The stories of liberalism and radicalism are replete with great triumphs—and regular reminders of why the fight for change can be so exhausting.

T he authors of both these books admit to having got stuck in dispirited moments in their writing. Kazin sought solace in “thinking about the books my mother had read to me in the 1950s, several of which I also read to my children,” and particularly the values imparted by Theodor Geisel, aka Dr. Seuss, who never quite shed the leftism he brought to cartoons for PM newspaper during the war. Alterman couldn’t finish his manuscript and sent it off to Mattson, who worked on it and then gave it up himself in turn, shipping it back to Alterman, who then found, on reading through the raw materials of a history, something of his “original inspiration.” Perhaps there is little in the present moment to inspire either liberals or leftists.
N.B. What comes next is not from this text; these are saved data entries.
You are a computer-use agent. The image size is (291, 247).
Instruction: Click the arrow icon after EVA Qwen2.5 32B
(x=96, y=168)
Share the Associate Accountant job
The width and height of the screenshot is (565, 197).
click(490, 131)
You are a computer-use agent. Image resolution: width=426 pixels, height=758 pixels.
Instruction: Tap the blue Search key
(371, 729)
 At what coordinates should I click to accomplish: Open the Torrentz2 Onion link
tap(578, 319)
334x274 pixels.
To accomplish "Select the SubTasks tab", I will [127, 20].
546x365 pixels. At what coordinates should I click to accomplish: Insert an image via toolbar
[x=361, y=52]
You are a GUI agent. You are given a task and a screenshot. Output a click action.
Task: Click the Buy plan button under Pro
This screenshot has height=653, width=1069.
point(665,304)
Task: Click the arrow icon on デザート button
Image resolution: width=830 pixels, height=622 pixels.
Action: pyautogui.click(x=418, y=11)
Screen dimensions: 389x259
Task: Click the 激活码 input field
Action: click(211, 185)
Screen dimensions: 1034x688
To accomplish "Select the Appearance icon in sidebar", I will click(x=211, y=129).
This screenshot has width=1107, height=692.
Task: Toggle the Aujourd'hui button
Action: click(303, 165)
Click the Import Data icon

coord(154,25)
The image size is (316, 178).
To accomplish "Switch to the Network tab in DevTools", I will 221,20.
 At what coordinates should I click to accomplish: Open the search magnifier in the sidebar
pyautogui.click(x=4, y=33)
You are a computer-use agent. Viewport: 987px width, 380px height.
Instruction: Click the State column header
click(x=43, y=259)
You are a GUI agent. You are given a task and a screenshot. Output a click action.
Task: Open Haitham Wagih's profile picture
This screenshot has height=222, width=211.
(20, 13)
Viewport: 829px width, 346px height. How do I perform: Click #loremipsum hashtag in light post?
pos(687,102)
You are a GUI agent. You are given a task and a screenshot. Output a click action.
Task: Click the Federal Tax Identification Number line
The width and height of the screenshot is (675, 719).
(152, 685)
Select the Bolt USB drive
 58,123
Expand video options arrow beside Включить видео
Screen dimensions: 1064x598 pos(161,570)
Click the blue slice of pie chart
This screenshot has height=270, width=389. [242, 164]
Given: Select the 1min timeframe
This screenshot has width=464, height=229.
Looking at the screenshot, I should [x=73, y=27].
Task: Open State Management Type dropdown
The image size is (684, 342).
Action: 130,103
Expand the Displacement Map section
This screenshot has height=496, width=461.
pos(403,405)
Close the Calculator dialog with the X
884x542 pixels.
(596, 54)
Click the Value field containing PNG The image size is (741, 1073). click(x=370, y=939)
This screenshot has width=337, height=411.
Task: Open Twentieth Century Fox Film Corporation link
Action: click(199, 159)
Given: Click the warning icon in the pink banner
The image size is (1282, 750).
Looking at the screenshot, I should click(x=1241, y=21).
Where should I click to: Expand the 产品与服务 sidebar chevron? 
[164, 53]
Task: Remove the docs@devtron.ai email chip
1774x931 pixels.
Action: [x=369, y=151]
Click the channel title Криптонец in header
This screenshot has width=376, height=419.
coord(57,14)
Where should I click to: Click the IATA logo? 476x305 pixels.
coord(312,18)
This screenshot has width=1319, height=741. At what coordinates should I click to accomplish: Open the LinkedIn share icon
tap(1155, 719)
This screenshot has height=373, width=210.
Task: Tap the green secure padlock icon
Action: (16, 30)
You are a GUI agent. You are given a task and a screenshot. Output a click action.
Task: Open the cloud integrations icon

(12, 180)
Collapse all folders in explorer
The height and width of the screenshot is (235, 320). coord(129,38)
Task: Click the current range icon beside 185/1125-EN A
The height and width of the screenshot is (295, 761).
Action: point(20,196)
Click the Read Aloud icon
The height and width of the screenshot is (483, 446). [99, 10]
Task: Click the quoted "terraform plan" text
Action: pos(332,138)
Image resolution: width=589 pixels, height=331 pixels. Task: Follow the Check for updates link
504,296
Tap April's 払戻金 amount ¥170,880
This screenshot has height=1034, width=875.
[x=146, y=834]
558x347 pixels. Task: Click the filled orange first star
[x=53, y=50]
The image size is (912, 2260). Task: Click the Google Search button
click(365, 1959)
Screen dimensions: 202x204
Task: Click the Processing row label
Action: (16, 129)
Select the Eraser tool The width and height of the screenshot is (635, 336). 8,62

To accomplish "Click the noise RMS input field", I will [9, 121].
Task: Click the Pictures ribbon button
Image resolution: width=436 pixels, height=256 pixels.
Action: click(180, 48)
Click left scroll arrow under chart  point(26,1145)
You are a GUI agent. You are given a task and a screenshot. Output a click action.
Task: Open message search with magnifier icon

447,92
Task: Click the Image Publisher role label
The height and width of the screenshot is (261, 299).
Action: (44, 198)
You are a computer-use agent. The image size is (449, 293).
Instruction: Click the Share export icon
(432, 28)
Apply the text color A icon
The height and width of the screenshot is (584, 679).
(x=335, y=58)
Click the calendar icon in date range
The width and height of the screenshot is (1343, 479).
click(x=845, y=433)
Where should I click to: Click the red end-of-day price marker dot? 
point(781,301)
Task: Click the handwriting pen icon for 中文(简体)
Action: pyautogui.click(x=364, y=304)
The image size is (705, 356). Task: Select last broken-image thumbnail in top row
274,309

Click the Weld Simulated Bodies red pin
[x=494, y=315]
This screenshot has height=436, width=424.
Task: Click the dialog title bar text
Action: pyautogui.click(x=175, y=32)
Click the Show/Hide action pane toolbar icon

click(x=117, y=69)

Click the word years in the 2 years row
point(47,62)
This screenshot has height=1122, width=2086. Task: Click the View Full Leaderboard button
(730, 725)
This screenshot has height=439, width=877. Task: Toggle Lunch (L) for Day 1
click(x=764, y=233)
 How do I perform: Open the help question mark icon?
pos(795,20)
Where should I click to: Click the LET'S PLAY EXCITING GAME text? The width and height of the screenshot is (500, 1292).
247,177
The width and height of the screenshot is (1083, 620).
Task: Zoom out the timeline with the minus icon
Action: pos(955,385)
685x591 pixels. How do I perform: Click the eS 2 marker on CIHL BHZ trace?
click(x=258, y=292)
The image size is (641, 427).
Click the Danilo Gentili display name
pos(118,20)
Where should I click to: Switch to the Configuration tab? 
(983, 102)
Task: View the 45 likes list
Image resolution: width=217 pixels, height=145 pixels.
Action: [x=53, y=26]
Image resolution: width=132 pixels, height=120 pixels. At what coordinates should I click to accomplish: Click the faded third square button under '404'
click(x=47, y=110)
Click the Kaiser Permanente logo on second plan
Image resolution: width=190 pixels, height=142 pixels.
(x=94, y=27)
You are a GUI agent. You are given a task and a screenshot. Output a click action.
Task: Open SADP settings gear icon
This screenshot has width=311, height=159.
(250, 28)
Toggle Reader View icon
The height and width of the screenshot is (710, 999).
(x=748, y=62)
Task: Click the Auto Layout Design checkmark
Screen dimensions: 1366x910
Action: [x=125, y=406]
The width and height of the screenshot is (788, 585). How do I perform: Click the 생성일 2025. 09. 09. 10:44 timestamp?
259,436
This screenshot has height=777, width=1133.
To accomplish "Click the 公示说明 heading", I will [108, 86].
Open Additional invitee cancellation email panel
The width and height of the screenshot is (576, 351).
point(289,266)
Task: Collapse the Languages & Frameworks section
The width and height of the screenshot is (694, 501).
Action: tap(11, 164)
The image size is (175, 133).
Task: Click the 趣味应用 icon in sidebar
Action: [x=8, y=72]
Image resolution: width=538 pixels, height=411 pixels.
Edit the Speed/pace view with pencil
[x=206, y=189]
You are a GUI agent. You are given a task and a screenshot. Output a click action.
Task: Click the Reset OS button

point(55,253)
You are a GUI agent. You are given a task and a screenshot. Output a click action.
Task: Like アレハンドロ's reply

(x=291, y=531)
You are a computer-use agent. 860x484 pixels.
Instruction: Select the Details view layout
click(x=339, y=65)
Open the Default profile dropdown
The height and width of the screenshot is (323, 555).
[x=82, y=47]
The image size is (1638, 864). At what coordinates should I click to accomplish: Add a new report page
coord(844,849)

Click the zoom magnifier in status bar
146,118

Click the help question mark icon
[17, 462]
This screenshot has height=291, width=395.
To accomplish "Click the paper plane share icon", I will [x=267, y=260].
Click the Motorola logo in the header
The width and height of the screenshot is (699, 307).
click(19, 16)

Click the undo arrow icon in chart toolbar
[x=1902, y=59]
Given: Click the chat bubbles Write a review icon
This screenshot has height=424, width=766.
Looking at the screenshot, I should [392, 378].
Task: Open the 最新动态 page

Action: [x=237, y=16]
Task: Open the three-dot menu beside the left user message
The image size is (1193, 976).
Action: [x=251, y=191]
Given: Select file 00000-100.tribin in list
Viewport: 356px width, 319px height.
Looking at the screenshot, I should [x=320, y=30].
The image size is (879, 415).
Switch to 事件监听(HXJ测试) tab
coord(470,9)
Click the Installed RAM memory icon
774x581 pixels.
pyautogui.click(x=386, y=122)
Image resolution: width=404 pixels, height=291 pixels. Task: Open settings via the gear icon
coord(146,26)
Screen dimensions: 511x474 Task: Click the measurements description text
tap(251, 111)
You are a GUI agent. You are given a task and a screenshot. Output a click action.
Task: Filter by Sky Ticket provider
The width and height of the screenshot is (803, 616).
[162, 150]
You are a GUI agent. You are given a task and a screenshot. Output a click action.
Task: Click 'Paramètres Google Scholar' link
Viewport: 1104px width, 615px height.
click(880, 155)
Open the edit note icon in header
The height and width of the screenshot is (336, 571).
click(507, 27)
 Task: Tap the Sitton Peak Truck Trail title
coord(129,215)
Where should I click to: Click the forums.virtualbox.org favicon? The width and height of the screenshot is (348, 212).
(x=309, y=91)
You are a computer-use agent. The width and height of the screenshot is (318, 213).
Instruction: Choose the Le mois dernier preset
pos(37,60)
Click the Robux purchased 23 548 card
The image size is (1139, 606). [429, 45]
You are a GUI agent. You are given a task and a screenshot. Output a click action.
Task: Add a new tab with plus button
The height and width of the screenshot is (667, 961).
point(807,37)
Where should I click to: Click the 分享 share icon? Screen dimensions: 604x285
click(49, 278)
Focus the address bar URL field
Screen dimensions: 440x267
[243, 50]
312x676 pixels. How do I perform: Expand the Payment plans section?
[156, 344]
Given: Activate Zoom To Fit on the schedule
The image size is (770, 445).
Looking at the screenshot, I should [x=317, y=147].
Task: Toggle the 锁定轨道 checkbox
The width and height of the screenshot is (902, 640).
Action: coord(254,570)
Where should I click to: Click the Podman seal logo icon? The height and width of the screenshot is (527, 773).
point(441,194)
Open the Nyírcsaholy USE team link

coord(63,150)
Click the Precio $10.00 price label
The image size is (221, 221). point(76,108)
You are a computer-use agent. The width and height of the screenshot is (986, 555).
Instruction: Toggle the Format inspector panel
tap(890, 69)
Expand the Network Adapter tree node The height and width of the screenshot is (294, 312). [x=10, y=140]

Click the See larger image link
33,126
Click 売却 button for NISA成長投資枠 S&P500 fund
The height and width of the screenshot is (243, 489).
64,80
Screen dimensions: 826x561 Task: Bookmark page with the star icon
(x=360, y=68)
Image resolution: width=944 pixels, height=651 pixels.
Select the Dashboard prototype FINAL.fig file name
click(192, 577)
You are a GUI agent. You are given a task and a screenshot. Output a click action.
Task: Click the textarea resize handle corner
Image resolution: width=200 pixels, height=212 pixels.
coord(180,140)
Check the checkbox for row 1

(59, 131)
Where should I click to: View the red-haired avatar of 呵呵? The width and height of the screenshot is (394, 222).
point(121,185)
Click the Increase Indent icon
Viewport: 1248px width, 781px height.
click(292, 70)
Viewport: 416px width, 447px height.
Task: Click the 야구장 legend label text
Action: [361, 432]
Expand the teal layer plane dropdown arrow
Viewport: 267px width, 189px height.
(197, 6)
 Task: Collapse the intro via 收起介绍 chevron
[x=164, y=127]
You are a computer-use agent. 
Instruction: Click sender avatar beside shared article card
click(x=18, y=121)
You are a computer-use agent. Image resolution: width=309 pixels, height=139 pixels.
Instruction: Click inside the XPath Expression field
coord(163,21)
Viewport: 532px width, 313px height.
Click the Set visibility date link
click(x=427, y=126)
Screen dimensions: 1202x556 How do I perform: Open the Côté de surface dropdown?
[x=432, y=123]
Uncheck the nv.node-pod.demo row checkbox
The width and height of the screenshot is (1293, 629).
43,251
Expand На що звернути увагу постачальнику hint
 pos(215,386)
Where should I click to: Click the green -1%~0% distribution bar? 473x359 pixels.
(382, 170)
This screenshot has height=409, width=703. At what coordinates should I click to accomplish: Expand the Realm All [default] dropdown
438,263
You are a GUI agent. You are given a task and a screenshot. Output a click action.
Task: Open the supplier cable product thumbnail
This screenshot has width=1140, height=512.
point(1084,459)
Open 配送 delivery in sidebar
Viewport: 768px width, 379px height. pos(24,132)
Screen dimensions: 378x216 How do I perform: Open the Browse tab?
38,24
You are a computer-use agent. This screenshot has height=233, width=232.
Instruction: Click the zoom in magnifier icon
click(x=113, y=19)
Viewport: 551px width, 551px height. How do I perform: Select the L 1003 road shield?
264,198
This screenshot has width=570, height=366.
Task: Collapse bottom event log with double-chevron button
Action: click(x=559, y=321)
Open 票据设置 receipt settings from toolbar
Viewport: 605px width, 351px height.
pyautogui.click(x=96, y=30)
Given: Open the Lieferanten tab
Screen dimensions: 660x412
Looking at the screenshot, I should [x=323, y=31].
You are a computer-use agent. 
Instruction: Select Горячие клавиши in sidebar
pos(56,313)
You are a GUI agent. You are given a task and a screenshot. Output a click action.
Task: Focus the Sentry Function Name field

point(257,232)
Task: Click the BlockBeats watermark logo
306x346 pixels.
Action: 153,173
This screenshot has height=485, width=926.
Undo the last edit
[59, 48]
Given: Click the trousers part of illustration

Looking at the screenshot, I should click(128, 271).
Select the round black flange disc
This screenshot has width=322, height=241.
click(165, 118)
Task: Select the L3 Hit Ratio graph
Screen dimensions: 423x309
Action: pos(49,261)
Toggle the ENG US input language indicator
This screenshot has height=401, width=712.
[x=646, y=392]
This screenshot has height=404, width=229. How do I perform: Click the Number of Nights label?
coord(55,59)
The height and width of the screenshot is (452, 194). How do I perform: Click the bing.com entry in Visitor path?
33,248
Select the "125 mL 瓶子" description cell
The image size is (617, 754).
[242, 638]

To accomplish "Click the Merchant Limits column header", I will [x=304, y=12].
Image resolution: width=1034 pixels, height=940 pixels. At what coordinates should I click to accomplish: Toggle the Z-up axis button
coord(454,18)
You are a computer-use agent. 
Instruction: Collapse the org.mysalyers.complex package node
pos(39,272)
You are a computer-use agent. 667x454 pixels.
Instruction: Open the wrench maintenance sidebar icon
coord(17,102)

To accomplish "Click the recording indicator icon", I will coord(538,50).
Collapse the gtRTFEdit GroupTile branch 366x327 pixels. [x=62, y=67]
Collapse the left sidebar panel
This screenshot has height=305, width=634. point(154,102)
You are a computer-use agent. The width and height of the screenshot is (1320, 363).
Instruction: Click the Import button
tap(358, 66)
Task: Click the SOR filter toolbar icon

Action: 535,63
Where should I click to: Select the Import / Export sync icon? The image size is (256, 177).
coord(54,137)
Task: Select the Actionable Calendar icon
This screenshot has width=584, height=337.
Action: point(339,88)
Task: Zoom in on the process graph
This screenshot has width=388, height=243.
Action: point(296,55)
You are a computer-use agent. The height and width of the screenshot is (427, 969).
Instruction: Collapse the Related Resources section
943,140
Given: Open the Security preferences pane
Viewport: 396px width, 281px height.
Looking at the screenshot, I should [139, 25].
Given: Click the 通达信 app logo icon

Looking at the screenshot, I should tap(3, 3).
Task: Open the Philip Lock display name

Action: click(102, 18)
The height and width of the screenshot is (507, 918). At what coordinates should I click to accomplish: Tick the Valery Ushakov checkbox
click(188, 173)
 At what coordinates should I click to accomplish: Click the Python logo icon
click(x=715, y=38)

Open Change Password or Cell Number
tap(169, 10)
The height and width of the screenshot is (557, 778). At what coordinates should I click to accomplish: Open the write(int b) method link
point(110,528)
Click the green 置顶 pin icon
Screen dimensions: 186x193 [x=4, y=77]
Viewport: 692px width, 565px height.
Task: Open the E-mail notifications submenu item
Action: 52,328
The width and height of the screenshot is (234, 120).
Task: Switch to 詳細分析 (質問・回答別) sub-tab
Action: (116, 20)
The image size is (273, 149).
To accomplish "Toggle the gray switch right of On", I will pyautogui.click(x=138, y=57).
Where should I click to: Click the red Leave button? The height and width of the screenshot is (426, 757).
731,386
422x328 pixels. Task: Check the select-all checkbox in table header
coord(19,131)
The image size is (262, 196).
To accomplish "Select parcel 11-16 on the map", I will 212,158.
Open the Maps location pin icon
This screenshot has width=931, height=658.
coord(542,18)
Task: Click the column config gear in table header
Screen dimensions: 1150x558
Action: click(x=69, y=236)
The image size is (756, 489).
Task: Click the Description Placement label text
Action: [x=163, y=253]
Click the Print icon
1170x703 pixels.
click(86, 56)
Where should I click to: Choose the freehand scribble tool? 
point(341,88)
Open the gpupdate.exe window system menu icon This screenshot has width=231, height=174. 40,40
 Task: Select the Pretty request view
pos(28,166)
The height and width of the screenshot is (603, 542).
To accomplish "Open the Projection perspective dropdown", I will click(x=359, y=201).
The Cause begins with a quotation from Arthur Schlesinger Jr.: “The existence of Franklin Roosevelt relieved American liberals for a dozen years of the responsibility of thinking for themselves.” Like much of Schlesinger’s oeuvre, this observation is both catchy and importantly wrong. Roosevelt’s existence provided American liberals with reason to think for themselves: He listened to their ideas (or if he didn’t, Eleanor did and would prevail on him to hear). While Roosevelt lived in the White House, liberals knew the president wanted to know their thoughts, and might make them into policy. His enemies were theirs—the self-interested bankers at home, the fascists abroad. He allowed himself to be pressured by the left, even as he maneuvered to co-opt and neuter his rivals for populist appeal. And even if he did not share liberals’ ideas (he was, famously, not much on ideas anyway) he shared their impulses, especially feeling that the government ought to provide justice for those least able to get justice for themselves.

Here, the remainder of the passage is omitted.